§ **What is being asked**
Your output should be the lines from the one that contains "You are a computer-use agent. This" to the end of the listing, transcribed exactly. Include nothing else.

=======

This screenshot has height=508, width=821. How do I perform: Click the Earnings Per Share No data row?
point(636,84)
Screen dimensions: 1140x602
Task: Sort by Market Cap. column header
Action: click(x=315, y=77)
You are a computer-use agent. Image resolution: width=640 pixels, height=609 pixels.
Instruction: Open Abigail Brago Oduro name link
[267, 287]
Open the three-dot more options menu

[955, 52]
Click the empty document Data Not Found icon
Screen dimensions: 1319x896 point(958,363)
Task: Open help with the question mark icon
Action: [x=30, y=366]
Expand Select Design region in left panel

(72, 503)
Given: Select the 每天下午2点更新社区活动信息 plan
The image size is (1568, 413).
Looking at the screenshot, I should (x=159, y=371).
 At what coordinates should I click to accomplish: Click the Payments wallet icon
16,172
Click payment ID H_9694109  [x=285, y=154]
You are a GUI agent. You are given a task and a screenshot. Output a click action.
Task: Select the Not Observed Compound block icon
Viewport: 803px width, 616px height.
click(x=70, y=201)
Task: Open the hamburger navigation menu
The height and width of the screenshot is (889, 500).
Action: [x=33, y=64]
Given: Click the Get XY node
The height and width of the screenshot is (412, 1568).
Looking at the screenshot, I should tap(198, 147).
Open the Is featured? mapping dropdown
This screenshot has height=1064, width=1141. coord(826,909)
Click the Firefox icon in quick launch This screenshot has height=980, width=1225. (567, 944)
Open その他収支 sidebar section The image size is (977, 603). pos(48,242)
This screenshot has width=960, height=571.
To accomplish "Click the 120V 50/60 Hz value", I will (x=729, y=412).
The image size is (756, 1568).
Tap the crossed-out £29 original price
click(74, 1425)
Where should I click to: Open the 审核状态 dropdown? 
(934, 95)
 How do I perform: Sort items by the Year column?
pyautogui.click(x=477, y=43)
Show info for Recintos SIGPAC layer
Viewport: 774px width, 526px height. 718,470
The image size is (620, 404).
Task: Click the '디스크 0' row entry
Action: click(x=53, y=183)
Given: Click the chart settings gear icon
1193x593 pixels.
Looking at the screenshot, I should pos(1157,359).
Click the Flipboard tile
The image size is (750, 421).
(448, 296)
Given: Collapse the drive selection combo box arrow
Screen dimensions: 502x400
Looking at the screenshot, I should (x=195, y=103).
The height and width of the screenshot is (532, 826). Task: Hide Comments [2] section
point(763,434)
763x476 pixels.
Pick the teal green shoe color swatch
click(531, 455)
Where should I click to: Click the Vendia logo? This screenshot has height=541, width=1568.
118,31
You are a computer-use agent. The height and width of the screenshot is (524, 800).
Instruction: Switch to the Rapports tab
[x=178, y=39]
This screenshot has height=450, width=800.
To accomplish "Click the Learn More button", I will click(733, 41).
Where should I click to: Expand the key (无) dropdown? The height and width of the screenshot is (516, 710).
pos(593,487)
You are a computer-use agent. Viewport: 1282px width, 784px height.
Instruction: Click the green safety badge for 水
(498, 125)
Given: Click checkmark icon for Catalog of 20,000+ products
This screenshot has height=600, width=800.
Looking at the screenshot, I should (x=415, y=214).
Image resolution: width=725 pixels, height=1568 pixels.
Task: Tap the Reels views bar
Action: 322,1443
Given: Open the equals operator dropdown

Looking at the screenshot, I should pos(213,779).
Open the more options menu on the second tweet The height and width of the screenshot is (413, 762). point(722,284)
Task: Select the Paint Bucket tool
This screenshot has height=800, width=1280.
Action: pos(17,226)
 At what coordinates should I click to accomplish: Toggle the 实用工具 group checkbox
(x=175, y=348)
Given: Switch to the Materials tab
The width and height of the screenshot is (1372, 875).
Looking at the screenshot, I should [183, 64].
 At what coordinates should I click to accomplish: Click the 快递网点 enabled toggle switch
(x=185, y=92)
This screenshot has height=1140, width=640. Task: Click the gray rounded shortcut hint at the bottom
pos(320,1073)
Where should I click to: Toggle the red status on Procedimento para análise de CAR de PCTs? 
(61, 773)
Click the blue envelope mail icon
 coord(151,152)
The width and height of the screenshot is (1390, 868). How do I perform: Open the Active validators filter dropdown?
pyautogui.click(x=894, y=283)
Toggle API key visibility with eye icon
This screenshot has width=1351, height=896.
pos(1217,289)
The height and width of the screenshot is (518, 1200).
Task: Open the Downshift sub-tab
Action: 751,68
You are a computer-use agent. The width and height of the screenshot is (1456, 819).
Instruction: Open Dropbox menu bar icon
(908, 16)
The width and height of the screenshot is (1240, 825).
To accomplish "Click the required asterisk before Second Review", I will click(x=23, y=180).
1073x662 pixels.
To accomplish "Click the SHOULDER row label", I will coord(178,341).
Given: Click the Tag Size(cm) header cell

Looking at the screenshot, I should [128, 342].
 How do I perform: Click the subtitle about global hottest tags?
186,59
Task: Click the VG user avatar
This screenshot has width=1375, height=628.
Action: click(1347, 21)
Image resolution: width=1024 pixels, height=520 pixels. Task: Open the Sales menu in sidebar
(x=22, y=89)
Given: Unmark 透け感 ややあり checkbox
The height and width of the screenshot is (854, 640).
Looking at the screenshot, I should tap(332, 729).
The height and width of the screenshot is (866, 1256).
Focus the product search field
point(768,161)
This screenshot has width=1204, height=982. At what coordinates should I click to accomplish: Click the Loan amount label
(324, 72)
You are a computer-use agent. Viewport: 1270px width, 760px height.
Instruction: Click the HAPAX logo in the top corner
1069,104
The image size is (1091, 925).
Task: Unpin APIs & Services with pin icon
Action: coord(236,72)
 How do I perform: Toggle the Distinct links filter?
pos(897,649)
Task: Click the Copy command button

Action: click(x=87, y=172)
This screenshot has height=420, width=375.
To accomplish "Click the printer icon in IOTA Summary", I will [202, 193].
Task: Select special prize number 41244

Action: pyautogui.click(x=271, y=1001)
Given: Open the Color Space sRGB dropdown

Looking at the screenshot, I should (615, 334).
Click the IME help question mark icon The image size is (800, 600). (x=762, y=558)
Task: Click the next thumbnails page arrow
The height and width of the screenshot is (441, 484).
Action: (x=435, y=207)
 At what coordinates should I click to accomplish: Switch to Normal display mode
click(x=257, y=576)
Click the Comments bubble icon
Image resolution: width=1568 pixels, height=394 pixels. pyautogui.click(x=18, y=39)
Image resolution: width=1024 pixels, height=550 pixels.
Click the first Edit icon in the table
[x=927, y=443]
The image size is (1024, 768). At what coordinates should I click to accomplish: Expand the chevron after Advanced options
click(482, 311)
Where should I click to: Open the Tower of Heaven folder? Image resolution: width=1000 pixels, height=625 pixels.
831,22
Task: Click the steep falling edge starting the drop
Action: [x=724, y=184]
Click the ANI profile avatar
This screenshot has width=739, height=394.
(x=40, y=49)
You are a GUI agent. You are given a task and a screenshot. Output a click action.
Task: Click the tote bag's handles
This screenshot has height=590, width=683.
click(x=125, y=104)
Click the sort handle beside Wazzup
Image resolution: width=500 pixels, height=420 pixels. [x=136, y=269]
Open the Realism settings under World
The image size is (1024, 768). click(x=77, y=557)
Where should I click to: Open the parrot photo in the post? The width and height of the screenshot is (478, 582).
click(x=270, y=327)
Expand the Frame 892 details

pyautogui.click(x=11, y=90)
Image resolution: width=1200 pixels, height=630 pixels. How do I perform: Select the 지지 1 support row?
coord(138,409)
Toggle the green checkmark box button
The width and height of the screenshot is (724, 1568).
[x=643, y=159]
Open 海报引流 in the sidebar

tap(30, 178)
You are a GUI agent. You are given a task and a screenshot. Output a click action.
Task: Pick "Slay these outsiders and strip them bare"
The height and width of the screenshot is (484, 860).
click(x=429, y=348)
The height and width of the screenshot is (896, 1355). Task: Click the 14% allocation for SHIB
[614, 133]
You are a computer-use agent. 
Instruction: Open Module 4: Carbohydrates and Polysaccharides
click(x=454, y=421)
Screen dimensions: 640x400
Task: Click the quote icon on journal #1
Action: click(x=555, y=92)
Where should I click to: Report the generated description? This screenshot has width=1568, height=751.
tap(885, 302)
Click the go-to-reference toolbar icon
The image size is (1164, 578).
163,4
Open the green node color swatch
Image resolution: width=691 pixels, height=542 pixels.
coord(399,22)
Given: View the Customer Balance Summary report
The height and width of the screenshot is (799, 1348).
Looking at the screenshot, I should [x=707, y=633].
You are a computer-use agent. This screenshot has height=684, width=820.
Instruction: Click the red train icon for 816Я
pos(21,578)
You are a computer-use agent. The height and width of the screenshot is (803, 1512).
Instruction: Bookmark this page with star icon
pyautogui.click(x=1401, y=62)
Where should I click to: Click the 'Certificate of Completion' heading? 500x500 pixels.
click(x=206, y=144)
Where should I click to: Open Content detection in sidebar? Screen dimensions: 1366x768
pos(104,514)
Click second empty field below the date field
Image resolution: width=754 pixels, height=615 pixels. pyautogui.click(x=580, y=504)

=======

§ **Solution below**
You are a computer-use agent. This screenshot has height=684, width=820.
Instruction: Click the red train icon for 816Я
pos(21,578)
You are a computer-use agent. The height and width of the screenshot is (803, 1512).
Instruction: Bookmark this page with star icon
pyautogui.click(x=1401, y=62)
Where should I click to: Click the 'Certificate of Completion' heading? 500x500 pixels.
click(x=206, y=144)
Where should I click to: Open Content detection in sidebar? Screen dimensions: 1366x768
pos(104,514)
Click second empty field below the date field
Image resolution: width=754 pixels, height=615 pixels. pyautogui.click(x=580, y=504)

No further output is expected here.